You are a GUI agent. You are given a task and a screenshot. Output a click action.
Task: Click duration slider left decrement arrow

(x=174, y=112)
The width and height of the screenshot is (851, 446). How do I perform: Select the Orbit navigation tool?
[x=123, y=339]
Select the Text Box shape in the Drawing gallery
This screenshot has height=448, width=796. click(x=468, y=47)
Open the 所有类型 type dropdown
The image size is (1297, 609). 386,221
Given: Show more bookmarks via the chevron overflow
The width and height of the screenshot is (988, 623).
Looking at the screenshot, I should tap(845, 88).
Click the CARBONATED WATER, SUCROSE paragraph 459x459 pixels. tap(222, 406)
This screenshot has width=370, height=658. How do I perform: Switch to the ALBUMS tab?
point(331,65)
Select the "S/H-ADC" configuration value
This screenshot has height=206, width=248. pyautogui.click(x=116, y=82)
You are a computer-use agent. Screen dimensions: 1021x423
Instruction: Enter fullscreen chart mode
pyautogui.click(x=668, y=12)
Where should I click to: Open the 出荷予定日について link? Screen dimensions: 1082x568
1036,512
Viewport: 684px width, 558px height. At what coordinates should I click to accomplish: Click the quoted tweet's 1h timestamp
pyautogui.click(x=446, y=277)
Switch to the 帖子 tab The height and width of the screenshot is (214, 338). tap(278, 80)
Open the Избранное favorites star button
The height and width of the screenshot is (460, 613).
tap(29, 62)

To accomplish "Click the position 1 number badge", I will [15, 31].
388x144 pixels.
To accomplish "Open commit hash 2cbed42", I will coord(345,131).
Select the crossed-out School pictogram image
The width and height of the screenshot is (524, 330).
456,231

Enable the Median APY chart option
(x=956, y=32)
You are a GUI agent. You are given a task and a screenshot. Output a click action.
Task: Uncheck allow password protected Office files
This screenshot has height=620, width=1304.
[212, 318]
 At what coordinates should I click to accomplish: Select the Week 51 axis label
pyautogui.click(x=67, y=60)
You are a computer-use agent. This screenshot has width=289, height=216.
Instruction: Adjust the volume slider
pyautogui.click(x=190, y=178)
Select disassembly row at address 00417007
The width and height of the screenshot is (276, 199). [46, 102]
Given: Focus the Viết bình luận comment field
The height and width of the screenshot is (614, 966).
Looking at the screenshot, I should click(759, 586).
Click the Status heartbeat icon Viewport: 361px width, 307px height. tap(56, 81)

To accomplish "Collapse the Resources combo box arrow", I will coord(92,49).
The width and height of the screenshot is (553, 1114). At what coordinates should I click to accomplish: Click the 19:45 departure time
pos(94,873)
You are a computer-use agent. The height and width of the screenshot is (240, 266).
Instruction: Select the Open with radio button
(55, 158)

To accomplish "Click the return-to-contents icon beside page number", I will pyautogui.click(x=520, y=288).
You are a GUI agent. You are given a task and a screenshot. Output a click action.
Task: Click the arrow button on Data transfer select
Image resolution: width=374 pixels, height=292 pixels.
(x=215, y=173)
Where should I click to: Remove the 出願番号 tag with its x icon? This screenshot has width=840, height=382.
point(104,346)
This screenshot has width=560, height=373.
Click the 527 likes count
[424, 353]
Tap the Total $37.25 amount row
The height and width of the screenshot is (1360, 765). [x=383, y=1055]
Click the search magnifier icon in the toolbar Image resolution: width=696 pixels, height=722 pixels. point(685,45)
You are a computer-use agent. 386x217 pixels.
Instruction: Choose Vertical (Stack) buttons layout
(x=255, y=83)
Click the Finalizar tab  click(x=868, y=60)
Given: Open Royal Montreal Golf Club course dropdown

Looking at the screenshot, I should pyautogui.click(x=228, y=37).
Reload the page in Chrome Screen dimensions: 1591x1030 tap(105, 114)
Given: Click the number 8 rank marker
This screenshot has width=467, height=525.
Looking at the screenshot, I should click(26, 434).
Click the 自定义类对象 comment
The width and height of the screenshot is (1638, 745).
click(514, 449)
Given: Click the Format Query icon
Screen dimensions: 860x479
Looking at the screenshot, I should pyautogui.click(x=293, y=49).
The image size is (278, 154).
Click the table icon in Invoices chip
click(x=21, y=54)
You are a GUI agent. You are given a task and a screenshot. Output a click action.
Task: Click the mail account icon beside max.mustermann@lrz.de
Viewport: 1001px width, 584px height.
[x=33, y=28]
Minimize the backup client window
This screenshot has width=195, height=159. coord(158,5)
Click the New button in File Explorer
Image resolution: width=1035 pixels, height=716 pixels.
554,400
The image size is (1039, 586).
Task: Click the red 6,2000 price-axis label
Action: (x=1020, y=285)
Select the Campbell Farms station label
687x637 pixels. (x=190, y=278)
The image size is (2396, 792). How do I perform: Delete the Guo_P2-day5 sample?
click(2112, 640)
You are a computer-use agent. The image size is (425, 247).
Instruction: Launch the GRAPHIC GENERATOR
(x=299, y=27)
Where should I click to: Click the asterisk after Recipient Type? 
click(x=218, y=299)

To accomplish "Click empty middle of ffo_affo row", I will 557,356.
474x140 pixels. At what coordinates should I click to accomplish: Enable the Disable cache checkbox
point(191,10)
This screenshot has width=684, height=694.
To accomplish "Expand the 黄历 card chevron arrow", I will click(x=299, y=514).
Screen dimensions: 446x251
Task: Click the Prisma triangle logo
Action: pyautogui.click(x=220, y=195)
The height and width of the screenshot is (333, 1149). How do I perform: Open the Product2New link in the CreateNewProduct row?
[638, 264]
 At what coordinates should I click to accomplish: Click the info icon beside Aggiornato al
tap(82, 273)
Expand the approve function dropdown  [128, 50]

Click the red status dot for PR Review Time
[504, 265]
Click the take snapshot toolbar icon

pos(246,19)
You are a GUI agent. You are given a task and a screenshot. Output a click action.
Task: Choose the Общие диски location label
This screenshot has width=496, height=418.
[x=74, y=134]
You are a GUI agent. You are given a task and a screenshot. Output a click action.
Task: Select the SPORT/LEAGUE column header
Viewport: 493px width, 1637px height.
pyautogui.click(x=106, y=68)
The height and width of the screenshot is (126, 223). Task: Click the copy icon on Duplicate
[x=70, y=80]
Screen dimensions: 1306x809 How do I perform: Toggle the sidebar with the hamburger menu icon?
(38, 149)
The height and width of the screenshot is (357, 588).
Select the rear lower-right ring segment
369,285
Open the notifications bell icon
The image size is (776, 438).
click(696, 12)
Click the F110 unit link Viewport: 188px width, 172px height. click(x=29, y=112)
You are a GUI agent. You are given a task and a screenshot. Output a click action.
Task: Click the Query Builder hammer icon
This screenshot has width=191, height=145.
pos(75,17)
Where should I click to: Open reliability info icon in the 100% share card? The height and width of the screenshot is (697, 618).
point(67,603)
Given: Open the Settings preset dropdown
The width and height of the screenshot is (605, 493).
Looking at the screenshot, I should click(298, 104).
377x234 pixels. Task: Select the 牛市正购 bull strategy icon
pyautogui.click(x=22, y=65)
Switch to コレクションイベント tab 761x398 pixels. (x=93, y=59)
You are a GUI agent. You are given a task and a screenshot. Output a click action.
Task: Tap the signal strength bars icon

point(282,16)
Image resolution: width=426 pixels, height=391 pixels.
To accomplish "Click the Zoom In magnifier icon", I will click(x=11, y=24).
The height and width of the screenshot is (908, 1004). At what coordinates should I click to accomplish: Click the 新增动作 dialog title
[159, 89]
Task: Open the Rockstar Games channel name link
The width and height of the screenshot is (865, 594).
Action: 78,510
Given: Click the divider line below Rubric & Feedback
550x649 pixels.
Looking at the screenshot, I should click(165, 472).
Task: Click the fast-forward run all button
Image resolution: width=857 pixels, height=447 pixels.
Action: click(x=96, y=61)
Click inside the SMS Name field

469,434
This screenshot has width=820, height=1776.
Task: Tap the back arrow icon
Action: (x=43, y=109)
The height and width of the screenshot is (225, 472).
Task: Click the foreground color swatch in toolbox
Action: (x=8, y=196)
──────────────────────────────
_What is required_
The expected output is exactly the lines of the listing above between the line holding "The height and width of the screenshot is (333, 1149)." and the line holding "Task: Select the SPORT/LEAGUE column header", inclusive.

_Answer box_
The height and width of the screenshot is (333, 1149). How do I perform: Open the Product2New link in the CreateNewProduct row?
[638, 264]
 At what coordinates should I click to accomplish: Click the info icon beside Aggiornato al
tap(82, 273)
Expand the approve function dropdown  [128, 50]

Click the red status dot for PR Review Time
[504, 265]
Click the take snapshot toolbar icon

pos(246,19)
You are a GUI agent. You are given a task and a screenshot. Output a click action.
Task: Choose the Общие диски location label
This screenshot has width=496, height=418.
[x=74, y=134]
You are a GUI agent. You are given a task and a screenshot. Output a click action.
Task: Select the SPORT/LEAGUE column header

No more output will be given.